▶ **PROVIDED RECORDS**
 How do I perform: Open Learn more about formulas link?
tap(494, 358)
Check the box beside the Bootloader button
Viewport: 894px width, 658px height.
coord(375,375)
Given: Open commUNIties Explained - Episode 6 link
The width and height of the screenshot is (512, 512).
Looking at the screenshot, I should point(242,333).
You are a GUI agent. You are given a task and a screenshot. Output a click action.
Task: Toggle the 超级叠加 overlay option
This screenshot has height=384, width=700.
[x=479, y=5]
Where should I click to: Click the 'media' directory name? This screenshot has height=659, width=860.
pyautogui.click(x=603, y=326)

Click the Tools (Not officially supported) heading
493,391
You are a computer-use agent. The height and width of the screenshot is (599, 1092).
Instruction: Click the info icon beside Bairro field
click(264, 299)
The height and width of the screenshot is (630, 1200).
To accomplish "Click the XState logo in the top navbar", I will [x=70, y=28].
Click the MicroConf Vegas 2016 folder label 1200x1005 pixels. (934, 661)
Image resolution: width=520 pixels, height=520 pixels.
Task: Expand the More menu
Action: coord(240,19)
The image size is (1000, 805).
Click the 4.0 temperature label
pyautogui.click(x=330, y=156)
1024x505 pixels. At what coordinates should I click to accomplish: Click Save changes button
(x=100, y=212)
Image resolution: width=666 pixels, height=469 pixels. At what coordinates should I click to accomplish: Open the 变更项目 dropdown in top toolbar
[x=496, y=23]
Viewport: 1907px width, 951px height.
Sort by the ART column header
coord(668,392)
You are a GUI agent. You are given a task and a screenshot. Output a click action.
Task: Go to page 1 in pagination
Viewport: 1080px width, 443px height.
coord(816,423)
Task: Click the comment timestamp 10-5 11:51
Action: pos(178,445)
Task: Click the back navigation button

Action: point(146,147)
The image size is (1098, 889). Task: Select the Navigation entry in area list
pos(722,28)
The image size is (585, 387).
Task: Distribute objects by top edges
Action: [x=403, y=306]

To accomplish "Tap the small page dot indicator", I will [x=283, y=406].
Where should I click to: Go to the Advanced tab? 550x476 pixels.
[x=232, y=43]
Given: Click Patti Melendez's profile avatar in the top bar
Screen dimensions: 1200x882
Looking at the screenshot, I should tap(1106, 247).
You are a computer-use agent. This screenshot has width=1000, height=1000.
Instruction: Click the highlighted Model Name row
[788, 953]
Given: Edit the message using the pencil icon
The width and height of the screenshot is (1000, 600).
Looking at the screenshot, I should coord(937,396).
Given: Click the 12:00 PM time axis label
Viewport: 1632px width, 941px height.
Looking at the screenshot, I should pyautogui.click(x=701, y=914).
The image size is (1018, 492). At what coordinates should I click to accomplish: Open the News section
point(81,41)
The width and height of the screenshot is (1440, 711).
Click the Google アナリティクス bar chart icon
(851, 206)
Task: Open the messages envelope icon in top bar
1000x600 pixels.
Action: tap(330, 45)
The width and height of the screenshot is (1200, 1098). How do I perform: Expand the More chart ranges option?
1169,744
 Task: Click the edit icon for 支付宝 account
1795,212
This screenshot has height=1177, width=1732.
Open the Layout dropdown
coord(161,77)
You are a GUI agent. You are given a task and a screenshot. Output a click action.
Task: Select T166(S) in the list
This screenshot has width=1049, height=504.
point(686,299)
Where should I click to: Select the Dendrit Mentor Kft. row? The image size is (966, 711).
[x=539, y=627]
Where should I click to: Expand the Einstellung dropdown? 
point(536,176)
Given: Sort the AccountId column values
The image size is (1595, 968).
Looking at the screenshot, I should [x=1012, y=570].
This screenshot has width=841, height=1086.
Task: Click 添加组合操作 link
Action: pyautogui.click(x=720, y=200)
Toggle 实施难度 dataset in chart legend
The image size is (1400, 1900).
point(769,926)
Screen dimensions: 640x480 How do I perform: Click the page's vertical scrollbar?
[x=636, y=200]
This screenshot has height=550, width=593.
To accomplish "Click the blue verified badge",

▶ **EXERCISE OBJECTIVE**
Reproduce the data verbatim, line for line.

▶ **SOLVED PROBLEM**
 How do I perform: Open Learn more about formulas link?
tap(494, 358)
Check the box beside the Bootloader button
Viewport: 894px width, 658px height.
coord(375,375)
Given: Open commUNIties Explained - Episode 6 link
The width and height of the screenshot is (512, 512).
Looking at the screenshot, I should point(242,333).
You are a GUI agent. You are given a task and a screenshot. Output a click action.
Task: Toggle the 超级叠加 overlay option
This screenshot has height=384, width=700.
[x=479, y=5]
Where should I click to: Click the 'media' directory name? This screenshot has height=659, width=860.
pyautogui.click(x=603, y=326)

Click the Tools (Not officially supported) heading
493,391
You are a computer-use agent. The height and width of the screenshot is (599, 1092).
Instruction: Click the info icon beside Bairro field
click(264, 299)
The height and width of the screenshot is (630, 1200).
To accomplish "Click the XState logo in the top navbar", I will [x=70, y=28].
Click the MicroConf Vegas 2016 folder label 1200x1005 pixels. (934, 661)
Image resolution: width=520 pixels, height=520 pixels.
Task: Expand the More menu
Action: coord(240,19)
The image size is (1000, 805).
Click the 4.0 temperature label
pyautogui.click(x=330, y=156)
1024x505 pixels. At what coordinates should I click to accomplish: Click Save changes button
(x=100, y=212)
Image resolution: width=666 pixels, height=469 pixels. At what coordinates should I click to accomplish: Open the 变更项目 dropdown in top toolbar
[x=496, y=23]
Viewport: 1907px width, 951px height.
Sort by the ART column header
coord(668,392)
You are a GUI agent. You are given a task and a screenshot. Output a click action.
Task: Go to page 1 in pagination
Viewport: 1080px width, 443px height.
coord(816,423)
Task: Click the comment timestamp 10-5 11:51
Action: pos(178,445)
Task: Click the back navigation button

Action: point(146,147)
The image size is (1098, 889). Task: Select the Navigation entry in area list
pos(722,28)
The image size is (585, 387).
Task: Distribute objects by top edges
Action: [x=403, y=306]

To accomplish "Tap the small page dot indicator", I will [x=283, y=406].
Where should I click to: Go to the Advanced tab? 550x476 pixels.
[x=232, y=43]
Given: Click Patti Melendez's profile avatar in the top bar
Screen dimensions: 1200x882
Looking at the screenshot, I should tap(1106, 247).
You are a computer-use agent. This screenshot has width=1000, height=1000.
Instruction: Click the highlighted Model Name row
[788, 953]
Given: Edit the message using the pencil icon
The width and height of the screenshot is (1000, 600).
Looking at the screenshot, I should coord(937,396).
Given: Click the 12:00 PM time axis label
Viewport: 1632px width, 941px height.
Looking at the screenshot, I should pyautogui.click(x=701, y=914).
The image size is (1018, 492). At what coordinates should I click to accomplish: Open the News section
point(81,41)
The width and height of the screenshot is (1440, 711).
Click the Google アナリティクス bar chart icon
(851, 206)
Task: Open the messages envelope icon in top bar
1000x600 pixels.
Action: tap(330, 45)
The width and height of the screenshot is (1200, 1098). How do I perform: Expand the More chart ranges option?
1169,744
 Task: Click the edit icon for 支付宝 account
1795,212
This screenshot has height=1177, width=1732.
Open the Layout dropdown
coord(161,77)
You are a GUI agent. You are given a task and a screenshot. Output a click action.
Task: Select T166(S) in the list
This screenshot has width=1049, height=504.
point(686,299)
Where should I click to: Select the Dendrit Mentor Kft. row? The image size is (966, 711).
[x=539, y=627]
Where should I click to: Expand the Einstellung dropdown? 
point(536,176)
Given: Sort the AccountId column values
The image size is (1595, 968).
Looking at the screenshot, I should [x=1012, y=570].
This screenshot has width=841, height=1086.
Task: Click 添加组合操作 link
Action: pyautogui.click(x=720, y=200)
Toggle 实施难度 dataset in chart legend
The image size is (1400, 1900).
point(769,926)
Screen dimensions: 640x480 How do I perform: Click the page's vertical scrollbar?
[x=636, y=200]
This screenshot has height=550, width=593.
To accomplish "Click the blue verified badge",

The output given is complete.